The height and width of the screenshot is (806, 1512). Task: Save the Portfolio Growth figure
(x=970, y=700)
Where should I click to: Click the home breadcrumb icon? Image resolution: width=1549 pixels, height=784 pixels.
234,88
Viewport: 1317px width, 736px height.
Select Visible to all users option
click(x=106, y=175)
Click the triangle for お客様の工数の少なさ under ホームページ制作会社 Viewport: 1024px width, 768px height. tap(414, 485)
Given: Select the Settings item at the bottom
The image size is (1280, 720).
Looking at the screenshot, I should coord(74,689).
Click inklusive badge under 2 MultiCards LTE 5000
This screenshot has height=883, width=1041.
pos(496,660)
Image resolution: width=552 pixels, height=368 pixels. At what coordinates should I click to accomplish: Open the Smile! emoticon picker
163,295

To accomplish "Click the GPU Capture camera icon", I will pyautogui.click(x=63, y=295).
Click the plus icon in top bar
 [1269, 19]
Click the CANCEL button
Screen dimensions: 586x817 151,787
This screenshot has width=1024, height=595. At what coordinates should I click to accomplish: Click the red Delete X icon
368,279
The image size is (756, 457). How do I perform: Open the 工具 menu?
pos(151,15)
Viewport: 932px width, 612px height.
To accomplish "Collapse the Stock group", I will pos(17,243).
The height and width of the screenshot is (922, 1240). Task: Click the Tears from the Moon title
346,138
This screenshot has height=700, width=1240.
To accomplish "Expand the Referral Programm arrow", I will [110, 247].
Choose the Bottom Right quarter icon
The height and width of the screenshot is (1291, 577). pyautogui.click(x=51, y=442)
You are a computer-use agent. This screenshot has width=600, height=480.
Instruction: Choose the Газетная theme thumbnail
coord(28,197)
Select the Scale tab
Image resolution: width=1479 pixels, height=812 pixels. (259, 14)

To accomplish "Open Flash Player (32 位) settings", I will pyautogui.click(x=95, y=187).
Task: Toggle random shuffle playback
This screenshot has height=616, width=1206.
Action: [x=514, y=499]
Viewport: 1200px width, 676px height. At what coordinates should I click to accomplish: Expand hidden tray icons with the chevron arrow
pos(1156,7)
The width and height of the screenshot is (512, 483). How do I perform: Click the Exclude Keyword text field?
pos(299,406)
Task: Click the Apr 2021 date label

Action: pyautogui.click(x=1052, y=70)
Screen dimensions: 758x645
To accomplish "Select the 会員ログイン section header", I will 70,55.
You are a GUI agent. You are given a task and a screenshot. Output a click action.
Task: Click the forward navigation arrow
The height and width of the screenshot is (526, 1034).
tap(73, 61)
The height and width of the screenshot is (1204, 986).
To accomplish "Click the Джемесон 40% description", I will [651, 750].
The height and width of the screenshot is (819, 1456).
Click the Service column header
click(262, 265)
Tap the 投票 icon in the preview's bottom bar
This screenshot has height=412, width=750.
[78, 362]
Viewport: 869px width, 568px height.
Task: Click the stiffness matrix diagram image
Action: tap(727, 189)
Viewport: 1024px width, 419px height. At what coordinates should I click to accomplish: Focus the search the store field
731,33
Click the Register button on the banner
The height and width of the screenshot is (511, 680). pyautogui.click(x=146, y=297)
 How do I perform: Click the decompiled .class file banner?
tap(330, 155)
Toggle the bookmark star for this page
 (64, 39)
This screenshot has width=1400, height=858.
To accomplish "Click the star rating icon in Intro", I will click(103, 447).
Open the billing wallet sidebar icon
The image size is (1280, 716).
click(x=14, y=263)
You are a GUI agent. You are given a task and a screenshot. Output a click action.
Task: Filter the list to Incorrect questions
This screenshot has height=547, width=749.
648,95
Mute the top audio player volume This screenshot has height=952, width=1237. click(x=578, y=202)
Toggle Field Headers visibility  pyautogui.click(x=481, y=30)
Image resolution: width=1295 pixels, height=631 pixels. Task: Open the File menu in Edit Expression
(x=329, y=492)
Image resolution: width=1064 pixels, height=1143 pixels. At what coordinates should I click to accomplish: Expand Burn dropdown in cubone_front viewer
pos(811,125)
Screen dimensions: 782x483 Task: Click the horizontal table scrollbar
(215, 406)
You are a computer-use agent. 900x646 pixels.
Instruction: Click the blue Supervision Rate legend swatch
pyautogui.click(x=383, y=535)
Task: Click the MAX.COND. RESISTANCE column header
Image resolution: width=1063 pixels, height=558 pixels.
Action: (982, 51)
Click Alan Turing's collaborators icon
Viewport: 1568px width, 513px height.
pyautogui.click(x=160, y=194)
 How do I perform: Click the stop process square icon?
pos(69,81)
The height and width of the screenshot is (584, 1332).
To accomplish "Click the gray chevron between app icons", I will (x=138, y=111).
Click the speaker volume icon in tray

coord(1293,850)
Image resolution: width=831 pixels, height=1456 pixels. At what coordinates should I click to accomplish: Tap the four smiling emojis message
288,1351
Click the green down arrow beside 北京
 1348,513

**Work task:** Every line of the listing should be given again exactly.

**Answer for the task:**
The height and width of the screenshot is (806, 1512). Task: Save the Portfolio Growth figure
(x=970, y=700)
Where should I click to: Click the home breadcrumb icon? Image resolution: width=1549 pixels, height=784 pixels.
234,88
Viewport: 1317px width, 736px height.
Select Visible to all users option
click(x=106, y=175)
Click the triangle for お客様の工数の少なさ under ホームページ制作会社 Viewport: 1024px width, 768px height. tap(414, 485)
Given: Select the Settings item at the bottom
The image size is (1280, 720).
Looking at the screenshot, I should coord(74,689).
Click inklusive badge under 2 MultiCards LTE 5000
This screenshot has height=883, width=1041.
pos(496,660)
Image resolution: width=552 pixels, height=368 pixels. At what coordinates should I click to accomplish: Open the Smile! emoticon picker
163,295

To accomplish "Click the GPU Capture camera icon", I will pyautogui.click(x=63, y=295).
Click the plus icon in top bar
 [1269, 19]
Click the CANCEL button
Screen dimensions: 586x817 151,787
This screenshot has width=1024, height=595. At what coordinates should I click to accomplish: Click the red Delete X icon
368,279
The image size is (756, 457). How do I perform: Open the 工具 menu?
pos(151,15)
Viewport: 932px width, 612px height.
To accomplish "Collapse the Stock group", I will pos(17,243).
The height and width of the screenshot is (922, 1240). Task: Click the Tears from the Moon title
346,138
This screenshot has height=700, width=1240.
To accomplish "Expand the Referral Programm arrow", I will [110, 247].
Choose the Bottom Right quarter icon
The height and width of the screenshot is (1291, 577). pyautogui.click(x=51, y=442)
You are a computer-use agent. This screenshot has width=600, height=480.
Instruction: Choose the Газетная theme thumbnail
coord(28,197)
Select the Scale tab
Image resolution: width=1479 pixels, height=812 pixels. (259, 14)

To accomplish "Open Flash Player (32 位) settings", I will pyautogui.click(x=95, y=187).
Task: Toggle random shuffle playback
This screenshot has height=616, width=1206.
Action: [x=514, y=499]
Viewport: 1200px width, 676px height. At what coordinates should I click to accomplish: Expand hidden tray icons with the chevron arrow
pos(1156,7)
The width and height of the screenshot is (512, 483). How do I perform: Click the Exclude Keyword text field?
pos(299,406)
Task: Click the Apr 2021 date label

Action: pyautogui.click(x=1052, y=70)
Screen dimensions: 758x645
To accomplish "Select the 会員ログイン section header", I will 70,55.
You are a GUI agent. You are given a task and a screenshot. Output a click action.
Task: Click the forward navigation arrow
The height and width of the screenshot is (526, 1034).
tap(73, 61)
The height and width of the screenshot is (1204, 986).
To accomplish "Click the Джемесон 40% description", I will [651, 750].
The height and width of the screenshot is (819, 1456).
Click the Service column header
click(262, 265)
Tap the 投票 icon in the preview's bottom bar
This screenshot has height=412, width=750.
[78, 362]
Viewport: 869px width, 568px height.
Task: Click the stiffness matrix diagram image
Action: tap(727, 189)
Viewport: 1024px width, 419px height. At what coordinates should I click to accomplish: Focus the search the store field
731,33
Click the Register button on the banner
The height and width of the screenshot is (511, 680). pyautogui.click(x=146, y=297)
 How do I perform: Click the decompiled .class file banner?
tap(330, 155)
Toggle the bookmark star for this page
 (64, 39)
This screenshot has width=1400, height=858.
To accomplish "Click the star rating icon in Intro", I will click(103, 447).
Open the billing wallet sidebar icon
The image size is (1280, 716).
click(x=14, y=263)
You are a GUI agent. You are given a task and a screenshot. Output a click action.
Task: Filter the list to Incorrect questions
This screenshot has height=547, width=749.
648,95
Mute the top audio player volume This screenshot has height=952, width=1237. click(x=578, y=202)
Toggle Field Headers visibility  pyautogui.click(x=481, y=30)
Image resolution: width=1295 pixels, height=631 pixels. Task: Open the File menu in Edit Expression
(x=329, y=492)
Image resolution: width=1064 pixels, height=1143 pixels. At what coordinates should I click to accomplish: Expand Burn dropdown in cubone_front viewer
pos(811,125)
Screen dimensions: 782x483 Task: Click the horizontal table scrollbar
(215, 406)
You are a computer-use agent. 900x646 pixels.
Instruction: Click the blue Supervision Rate legend swatch
pyautogui.click(x=383, y=535)
Task: Click the MAX.COND. RESISTANCE column header
Image resolution: width=1063 pixels, height=558 pixels.
Action: (982, 51)
Click Alan Turing's collaborators icon
Viewport: 1568px width, 513px height.
pyautogui.click(x=160, y=194)
 How do I perform: Click the stop process square icon?
pos(69,81)
The height and width of the screenshot is (584, 1332).
To accomplish "Click the gray chevron between app icons", I will (x=138, y=111).
Click the speaker volume icon in tray

coord(1293,850)
Image resolution: width=831 pixels, height=1456 pixels. At what coordinates should I click to accomplish: Tap the four smiling emojis message
288,1351
Click the green down arrow beside 北京
 1348,513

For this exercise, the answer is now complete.